TEXT TO READ -
****************************************

Actually I'm designing a board that uses a 6 chan ADC (24-bit Cirrus CS4366), that runs up to 216 kHz/channel. It has 3 I2S (SAI) outputs suited for three teensys. So I'm not using onboard ADC, or audiocard.

The CPU speed is needed for processing and is my standard configuration. I mentioned it, because, as I recall, some serial lines are driven by F_CPU.

Concerning maths, well, I may be wrong, but my calculations give 2*16 bit = 32 bit at 200 kHz = 6400 kbit/s = 800 kByte/s minimum speed.

Using spi at 12.5 MHz (max in slave) I get therefore a dutycycle of about 50%. So I have some time to do processing with the transferred data.

So what I'm doing:
On each teensy:
acquire 256 pairs of samples (lasts 1.28 ms)

The standard process would be:
during this 1.28 ms calculate spectra of the acquired data, transfer spectra and process further the transferred, better received spectra.
Data processing is done with 256 point FFTs, with 50% overlap, effectively doubling the number of spectra.

****************************************

RECORD LIST -
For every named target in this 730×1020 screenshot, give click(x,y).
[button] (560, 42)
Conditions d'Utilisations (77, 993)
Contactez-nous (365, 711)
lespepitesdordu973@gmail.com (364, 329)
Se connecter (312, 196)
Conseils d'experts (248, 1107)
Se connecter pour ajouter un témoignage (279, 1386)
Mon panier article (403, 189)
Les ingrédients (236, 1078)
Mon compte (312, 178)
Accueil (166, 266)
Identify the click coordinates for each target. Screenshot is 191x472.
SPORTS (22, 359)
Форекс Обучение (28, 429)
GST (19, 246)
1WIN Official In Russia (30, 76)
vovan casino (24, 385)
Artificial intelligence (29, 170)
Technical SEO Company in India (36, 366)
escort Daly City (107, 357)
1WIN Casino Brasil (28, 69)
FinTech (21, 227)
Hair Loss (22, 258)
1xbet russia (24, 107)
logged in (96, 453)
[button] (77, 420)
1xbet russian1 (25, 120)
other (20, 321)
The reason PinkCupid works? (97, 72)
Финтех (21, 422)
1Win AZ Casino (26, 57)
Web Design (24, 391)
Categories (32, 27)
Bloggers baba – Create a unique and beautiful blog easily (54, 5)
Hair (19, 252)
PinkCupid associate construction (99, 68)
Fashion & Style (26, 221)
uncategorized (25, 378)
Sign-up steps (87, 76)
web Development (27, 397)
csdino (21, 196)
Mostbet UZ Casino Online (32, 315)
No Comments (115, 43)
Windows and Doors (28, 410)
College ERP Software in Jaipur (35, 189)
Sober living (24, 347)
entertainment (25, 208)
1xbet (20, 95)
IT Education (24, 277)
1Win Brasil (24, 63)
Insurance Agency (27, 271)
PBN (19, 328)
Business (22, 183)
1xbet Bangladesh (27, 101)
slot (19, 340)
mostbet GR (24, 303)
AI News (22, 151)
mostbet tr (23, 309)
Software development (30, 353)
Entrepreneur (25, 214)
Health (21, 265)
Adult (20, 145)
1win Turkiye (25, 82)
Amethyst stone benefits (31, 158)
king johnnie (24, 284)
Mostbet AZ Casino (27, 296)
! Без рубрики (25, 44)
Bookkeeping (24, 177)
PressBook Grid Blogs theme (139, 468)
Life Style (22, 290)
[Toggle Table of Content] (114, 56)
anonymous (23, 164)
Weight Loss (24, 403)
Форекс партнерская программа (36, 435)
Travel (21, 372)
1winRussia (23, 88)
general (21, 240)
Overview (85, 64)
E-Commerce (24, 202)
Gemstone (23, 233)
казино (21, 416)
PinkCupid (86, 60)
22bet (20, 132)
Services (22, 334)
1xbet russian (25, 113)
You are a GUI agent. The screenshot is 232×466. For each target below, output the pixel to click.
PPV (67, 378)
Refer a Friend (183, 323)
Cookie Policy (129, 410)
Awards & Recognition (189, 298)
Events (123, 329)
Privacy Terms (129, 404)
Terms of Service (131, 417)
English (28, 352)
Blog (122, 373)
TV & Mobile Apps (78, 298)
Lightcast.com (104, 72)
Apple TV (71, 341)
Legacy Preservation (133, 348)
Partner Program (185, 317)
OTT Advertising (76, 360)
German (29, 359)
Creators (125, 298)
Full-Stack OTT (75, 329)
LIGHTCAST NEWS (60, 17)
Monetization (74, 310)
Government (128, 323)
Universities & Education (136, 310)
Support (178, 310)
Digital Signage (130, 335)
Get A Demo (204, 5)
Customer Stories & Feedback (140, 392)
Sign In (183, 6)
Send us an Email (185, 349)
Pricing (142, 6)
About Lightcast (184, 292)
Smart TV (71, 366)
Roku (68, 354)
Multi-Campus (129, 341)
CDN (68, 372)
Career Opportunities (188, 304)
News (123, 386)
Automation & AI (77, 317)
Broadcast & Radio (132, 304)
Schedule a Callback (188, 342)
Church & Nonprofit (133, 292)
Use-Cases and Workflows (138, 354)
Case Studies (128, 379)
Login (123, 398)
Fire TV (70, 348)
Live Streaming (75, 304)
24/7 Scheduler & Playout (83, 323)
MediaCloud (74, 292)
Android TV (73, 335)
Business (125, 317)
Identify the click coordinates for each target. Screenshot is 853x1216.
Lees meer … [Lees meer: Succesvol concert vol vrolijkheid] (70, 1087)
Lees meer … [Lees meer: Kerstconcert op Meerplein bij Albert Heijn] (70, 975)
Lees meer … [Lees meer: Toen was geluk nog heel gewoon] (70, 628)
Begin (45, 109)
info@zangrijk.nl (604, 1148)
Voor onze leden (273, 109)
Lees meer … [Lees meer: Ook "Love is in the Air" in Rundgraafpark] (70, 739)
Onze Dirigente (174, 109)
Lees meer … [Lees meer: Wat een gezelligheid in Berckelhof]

****************************************

TASK REQUIREMENTS -
1. In the ADC board post, what SPI clock speed is used for the transfer?
2. Rewrite the paragraph of the ADC board post that begins "Actually I'm designing a board" as a shorter version that keeps its main facts.
3. List every rate or frequency the ADC board post gives with a unit.

TASK SOLUTIONS -
1. 12.5 MHz, the maximum in slave mode.

2. The board uses a 6-channel, 24-bit Cirrus CS4366 ADC that runs at up to 216 kHz per channel. Its three I2S (SAI) outputs serve three Teensys, so neither the onboard ADC nor an audio card is used.

3.
- 216 kHz/channel
- 200 kHz
- 6400 kbit/s
- 800 kByte/s
- 12.5 MHz